A single boater can cause immense damage while trying to plow through shallow areas. Even more damage is often caused after a boater runs hard aground and tries to “Power off”, using their engine and propeller to become unstranded.
Seagrass beds take a very long time to grow and to recover from damage.
A single boat can cause years, or even decades, worth of seagrass damage. This damage causes a chain reaction of damage throughout the rest of the environment.
For example, seagrass damage is directly linked to harmful algae blooms and Florida’s red tide outbreaks.
Seagrass in Florida
There are 7 species of seagrass found in Florida. Each species has a different rate of growth and recovery time after damage.
The recovery time after damage on the species, local characteristics, sedimentation, the degree of damage, water quality and other factors.
Some species, including turtle grass, can take up to 6 years to fully recover after damage.
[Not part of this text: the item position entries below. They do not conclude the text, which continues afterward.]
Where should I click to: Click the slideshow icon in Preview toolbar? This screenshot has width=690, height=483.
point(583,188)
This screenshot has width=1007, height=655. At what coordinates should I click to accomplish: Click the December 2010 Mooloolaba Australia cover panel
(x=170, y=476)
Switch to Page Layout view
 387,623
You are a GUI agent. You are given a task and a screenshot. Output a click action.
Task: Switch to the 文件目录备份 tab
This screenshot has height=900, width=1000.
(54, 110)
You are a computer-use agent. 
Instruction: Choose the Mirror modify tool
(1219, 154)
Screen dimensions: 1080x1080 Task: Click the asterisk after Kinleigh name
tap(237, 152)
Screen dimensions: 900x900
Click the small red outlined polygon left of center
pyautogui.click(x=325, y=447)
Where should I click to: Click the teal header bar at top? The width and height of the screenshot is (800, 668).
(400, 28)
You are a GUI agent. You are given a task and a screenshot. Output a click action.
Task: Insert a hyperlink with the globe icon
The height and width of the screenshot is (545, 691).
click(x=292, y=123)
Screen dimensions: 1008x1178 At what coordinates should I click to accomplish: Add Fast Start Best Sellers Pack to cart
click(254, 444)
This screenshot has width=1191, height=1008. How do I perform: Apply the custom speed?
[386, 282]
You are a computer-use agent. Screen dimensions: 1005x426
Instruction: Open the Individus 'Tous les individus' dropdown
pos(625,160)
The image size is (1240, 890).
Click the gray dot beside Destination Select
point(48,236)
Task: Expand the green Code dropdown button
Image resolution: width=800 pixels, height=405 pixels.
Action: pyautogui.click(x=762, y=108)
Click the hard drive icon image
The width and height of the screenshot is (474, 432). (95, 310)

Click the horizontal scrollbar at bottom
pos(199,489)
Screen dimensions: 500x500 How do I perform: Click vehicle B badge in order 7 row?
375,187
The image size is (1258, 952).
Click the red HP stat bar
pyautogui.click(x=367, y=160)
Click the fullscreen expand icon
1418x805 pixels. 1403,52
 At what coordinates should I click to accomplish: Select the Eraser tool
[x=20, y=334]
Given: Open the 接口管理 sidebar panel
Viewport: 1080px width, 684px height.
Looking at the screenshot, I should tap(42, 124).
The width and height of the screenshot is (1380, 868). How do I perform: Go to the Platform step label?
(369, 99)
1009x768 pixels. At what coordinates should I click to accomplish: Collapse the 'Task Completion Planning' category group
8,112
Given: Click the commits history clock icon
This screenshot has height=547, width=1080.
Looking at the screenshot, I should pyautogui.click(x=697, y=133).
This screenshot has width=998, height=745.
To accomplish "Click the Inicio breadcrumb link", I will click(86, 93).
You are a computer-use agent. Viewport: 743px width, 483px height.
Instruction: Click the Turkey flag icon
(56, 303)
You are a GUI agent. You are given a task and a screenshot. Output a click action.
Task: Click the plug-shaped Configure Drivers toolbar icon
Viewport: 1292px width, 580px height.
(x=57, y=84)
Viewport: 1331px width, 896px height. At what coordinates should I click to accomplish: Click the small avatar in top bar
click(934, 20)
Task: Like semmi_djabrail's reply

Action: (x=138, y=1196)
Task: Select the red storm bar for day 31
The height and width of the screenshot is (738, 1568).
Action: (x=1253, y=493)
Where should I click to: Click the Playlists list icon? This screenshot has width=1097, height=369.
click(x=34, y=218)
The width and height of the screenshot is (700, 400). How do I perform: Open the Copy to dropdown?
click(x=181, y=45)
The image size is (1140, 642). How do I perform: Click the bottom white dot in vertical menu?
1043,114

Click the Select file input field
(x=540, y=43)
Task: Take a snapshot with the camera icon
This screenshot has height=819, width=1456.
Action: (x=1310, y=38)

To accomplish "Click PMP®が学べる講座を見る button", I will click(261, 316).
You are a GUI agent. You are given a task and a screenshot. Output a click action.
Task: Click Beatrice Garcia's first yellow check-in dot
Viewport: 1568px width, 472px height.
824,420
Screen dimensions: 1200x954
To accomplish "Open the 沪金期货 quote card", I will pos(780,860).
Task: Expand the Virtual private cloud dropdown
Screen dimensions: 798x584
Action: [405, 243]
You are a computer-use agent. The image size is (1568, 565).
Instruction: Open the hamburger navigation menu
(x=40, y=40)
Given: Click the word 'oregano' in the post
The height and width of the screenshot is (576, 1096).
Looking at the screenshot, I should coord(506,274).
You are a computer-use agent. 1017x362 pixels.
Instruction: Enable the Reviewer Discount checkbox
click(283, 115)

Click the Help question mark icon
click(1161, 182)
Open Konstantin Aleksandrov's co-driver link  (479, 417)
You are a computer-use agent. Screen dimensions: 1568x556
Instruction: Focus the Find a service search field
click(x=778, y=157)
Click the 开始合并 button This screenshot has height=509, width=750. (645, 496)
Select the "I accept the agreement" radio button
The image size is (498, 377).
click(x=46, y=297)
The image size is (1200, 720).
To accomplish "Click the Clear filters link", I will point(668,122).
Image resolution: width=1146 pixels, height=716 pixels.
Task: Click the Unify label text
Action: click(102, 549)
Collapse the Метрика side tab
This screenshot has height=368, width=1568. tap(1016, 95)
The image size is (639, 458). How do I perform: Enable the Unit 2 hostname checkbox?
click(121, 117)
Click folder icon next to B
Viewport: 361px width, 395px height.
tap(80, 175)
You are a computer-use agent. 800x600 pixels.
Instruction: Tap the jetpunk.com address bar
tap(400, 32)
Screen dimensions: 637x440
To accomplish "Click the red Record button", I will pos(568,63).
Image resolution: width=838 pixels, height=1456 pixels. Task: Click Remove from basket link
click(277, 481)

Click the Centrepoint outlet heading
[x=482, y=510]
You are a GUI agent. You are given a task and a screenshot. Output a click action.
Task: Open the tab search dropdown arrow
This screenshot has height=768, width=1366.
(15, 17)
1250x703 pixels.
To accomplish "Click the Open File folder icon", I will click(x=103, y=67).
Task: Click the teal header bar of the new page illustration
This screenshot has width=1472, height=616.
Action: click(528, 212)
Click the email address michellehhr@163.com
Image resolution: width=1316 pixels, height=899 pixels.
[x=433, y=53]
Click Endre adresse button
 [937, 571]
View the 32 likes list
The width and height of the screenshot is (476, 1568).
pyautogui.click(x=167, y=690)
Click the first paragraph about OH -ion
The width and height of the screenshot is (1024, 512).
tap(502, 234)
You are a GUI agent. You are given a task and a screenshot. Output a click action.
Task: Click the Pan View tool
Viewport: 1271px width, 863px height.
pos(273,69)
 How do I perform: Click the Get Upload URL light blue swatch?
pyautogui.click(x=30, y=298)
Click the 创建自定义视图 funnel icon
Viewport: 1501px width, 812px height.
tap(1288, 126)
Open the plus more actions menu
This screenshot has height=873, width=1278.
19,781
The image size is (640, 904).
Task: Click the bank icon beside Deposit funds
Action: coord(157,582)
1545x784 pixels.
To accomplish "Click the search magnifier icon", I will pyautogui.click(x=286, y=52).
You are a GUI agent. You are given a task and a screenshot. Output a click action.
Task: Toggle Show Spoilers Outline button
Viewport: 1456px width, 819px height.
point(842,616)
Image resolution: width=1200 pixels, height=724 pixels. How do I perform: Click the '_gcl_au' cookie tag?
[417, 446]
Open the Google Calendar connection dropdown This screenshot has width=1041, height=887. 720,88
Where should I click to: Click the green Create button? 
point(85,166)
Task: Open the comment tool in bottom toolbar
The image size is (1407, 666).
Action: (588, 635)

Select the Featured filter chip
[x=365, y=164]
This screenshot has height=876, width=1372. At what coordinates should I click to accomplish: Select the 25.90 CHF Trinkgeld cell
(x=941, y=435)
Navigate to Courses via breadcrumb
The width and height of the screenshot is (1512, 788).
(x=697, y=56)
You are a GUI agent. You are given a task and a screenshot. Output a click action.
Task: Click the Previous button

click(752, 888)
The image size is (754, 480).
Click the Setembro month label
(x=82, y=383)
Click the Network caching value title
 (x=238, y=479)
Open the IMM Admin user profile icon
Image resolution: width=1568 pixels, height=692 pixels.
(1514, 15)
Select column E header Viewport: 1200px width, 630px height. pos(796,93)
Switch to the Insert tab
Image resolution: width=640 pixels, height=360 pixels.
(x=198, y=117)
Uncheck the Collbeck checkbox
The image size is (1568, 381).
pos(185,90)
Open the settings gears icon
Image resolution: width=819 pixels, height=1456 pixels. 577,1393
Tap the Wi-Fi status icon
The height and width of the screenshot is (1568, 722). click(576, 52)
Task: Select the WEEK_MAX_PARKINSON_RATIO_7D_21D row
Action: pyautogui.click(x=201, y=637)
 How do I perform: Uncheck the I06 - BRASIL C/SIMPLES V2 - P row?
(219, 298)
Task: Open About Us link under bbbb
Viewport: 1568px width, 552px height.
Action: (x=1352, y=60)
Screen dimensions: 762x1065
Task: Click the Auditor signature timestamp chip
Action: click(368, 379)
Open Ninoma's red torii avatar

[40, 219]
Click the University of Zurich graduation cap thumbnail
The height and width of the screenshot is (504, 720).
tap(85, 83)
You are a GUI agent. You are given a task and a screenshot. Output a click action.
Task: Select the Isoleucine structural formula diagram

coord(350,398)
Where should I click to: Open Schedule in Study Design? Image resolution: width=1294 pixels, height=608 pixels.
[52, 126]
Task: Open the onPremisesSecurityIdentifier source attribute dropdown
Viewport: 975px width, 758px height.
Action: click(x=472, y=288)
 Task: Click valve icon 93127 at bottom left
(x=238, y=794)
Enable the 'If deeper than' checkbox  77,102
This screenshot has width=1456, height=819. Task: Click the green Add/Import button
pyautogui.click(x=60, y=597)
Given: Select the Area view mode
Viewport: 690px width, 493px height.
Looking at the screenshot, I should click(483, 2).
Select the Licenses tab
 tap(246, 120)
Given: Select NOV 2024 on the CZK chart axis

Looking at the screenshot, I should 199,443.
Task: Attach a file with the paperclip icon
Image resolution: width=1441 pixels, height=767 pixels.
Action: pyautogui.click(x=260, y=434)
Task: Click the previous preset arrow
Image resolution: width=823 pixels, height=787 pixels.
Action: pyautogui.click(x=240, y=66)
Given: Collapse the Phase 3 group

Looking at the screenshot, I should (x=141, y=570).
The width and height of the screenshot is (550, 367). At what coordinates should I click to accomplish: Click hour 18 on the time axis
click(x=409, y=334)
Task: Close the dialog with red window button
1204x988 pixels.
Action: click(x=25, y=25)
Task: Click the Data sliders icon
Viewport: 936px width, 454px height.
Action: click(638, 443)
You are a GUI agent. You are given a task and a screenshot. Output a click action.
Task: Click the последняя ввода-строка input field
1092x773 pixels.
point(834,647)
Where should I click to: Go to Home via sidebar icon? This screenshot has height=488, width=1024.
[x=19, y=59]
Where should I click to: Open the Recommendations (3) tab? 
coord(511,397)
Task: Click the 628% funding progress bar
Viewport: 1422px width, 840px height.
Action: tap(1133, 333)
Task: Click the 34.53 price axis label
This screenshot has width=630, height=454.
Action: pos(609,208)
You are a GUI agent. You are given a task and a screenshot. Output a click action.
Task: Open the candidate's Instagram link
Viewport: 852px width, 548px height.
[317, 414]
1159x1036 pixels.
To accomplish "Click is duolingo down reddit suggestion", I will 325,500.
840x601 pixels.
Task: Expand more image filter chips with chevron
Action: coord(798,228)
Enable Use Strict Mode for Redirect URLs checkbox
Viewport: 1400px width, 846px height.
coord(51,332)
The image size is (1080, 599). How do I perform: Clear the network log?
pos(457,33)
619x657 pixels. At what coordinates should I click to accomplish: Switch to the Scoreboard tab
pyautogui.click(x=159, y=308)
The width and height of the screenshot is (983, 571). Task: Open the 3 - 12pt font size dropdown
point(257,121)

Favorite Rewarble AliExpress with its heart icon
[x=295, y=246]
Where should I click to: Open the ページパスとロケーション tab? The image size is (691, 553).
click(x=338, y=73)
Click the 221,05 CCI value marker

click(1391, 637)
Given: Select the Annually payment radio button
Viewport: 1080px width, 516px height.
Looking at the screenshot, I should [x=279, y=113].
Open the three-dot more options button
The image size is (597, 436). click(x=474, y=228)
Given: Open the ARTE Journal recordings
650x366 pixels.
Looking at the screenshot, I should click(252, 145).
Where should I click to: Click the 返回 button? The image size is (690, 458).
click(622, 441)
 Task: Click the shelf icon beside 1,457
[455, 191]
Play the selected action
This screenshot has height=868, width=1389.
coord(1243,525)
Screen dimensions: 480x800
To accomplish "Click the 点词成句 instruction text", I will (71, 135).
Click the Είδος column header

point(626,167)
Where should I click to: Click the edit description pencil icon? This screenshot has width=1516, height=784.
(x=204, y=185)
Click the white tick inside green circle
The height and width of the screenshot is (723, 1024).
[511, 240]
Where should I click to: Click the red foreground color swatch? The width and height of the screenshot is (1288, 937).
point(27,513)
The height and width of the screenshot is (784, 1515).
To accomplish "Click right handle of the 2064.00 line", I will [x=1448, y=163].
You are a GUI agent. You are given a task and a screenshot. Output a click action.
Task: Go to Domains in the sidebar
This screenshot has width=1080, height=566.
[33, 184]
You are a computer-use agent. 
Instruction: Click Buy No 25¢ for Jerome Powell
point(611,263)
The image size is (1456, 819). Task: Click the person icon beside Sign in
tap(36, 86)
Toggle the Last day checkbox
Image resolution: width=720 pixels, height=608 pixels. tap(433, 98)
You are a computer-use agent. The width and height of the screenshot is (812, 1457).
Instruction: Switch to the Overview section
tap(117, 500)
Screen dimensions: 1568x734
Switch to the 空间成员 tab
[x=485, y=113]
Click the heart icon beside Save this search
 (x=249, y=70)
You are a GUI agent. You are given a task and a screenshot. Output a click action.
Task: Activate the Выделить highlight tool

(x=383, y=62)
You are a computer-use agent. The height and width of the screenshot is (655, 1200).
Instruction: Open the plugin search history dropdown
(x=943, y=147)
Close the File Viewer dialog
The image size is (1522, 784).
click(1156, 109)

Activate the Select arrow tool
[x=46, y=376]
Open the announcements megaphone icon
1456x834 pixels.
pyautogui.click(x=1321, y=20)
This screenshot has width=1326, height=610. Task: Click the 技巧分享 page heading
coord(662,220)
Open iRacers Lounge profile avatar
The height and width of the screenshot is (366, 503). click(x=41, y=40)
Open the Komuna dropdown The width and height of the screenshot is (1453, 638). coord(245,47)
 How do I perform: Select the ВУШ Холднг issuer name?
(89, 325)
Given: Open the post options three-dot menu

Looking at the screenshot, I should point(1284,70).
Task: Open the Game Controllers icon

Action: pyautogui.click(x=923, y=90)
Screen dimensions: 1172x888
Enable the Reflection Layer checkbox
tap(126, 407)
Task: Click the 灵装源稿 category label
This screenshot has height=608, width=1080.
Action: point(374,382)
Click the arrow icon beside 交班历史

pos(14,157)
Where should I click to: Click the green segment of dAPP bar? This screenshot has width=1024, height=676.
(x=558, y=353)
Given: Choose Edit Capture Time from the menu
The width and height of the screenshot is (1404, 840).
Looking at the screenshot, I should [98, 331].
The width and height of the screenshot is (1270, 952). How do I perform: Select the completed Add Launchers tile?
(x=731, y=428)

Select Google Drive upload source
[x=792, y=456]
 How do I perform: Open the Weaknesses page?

Responsible Boating in Florida’s Waterways
To reduce their impact on Florida’s waterways, boaters should:
- Educate themselves on proper boating practices, and know how to avoid prop dredging and groundings.
- Ask for local knowledge, especially about how to safely navigate shallow, sensitive waters.
- Have appropriate chartplotter equipment know how to use it.
- Know how to remain safely inside marked channels, read water depths and navigational beacons.
- Know their vessels’ draft and avoid water that is too shallow.
- Be prepared with proper gear to assist their own visual watch keeping, including polarized sunglasses, which can help cut through the glare on the water’s’ surface.